ACTIVITY: What is needed here is an exact transcription of the entries that follow.

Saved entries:
··········
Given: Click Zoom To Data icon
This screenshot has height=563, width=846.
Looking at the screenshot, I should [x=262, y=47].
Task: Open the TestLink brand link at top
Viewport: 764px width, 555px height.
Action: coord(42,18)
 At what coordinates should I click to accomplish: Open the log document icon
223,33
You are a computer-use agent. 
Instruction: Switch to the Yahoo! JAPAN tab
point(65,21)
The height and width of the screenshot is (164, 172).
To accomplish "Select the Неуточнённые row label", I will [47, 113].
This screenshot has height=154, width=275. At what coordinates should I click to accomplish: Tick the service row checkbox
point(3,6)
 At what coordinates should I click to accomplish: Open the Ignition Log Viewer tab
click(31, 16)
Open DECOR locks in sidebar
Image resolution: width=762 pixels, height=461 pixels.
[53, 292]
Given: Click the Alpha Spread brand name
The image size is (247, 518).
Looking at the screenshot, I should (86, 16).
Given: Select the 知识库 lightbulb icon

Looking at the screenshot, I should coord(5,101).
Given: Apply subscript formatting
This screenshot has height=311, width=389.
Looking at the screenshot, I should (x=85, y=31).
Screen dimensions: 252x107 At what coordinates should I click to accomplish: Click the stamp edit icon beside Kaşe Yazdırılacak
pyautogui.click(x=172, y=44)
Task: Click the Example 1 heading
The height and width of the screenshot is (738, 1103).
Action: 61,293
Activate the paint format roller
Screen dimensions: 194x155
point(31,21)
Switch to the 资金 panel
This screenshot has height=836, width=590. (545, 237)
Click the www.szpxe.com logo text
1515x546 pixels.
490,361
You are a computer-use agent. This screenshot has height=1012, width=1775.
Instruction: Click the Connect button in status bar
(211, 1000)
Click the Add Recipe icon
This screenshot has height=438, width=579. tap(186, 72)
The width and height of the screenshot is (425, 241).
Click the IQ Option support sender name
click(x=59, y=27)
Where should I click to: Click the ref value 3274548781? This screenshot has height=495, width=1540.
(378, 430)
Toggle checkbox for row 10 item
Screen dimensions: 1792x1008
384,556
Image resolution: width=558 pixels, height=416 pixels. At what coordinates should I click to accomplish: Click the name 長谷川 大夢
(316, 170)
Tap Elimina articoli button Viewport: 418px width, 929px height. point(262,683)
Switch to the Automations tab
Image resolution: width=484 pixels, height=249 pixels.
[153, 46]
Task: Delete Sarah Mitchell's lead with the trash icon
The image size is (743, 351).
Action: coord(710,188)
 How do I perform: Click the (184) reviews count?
··········
ANSWER TO THIS TASK:
Given: Click Zoom To Data icon
This screenshot has height=563, width=846.
Looking at the screenshot, I should [x=262, y=47].
Task: Open the TestLink brand link at top
Viewport: 764px width, 555px height.
Action: coord(42,18)
 At what coordinates should I click to accomplish: Open the log document icon
223,33
You are a computer-use agent. 
Instruction: Switch to the Yahoo! JAPAN tab
point(65,21)
The height and width of the screenshot is (164, 172).
To accomplish "Select the Неуточнённые row label", I will [47, 113].
This screenshot has height=154, width=275. At what coordinates should I click to accomplish: Tick the service row checkbox
point(3,6)
 At what coordinates should I click to accomplish: Open the Ignition Log Viewer tab
click(31, 16)
Open DECOR locks in sidebar
Image resolution: width=762 pixels, height=461 pixels.
[53, 292]
Given: Click the Alpha Spread brand name
The image size is (247, 518).
Looking at the screenshot, I should (86, 16).
Given: Select the 知识库 lightbulb icon

Looking at the screenshot, I should coord(5,101).
Given: Apply subscript formatting
This screenshot has height=311, width=389.
Looking at the screenshot, I should (x=85, y=31).
Screen dimensions: 252x107 At what coordinates should I click to accomplish: Click the stamp edit icon beside Kaşe Yazdırılacak
pyautogui.click(x=172, y=44)
Task: Click the Example 1 heading
The height and width of the screenshot is (738, 1103).
Action: 61,293
Activate the paint format roller
Screen dimensions: 194x155
point(31,21)
Switch to the 资金 panel
This screenshot has height=836, width=590. (545, 237)
Click the www.szpxe.com logo text
1515x546 pixels.
490,361
You are a computer-use agent. This screenshot has height=1012, width=1775.
Instruction: Click the Connect button in status bar
(211, 1000)
Click the Add Recipe icon
This screenshot has height=438, width=579. tap(186, 72)
The width and height of the screenshot is (425, 241).
Click the IQ Option support sender name
click(x=59, y=27)
Where should I click to: Click the ref value 3274548781? This screenshot has height=495, width=1540.
(378, 430)
Toggle checkbox for row 10 item
Screen dimensions: 1792x1008
384,556
Image resolution: width=558 pixels, height=416 pixels. At what coordinates should I click to accomplish: Click the name 長谷川 大夢
(316, 170)
Tap Elimina articoli button Viewport: 418px width, 929px height. point(262,683)
Switch to the Automations tab
Image resolution: width=484 pixels, height=249 pixels.
[153, 46]
Task: Delete Sarah Mitchell's lead with the trash icon
The image size is (743, 351).
Action: coord(710,188)
 How do I perform: Click the (184) reviews count?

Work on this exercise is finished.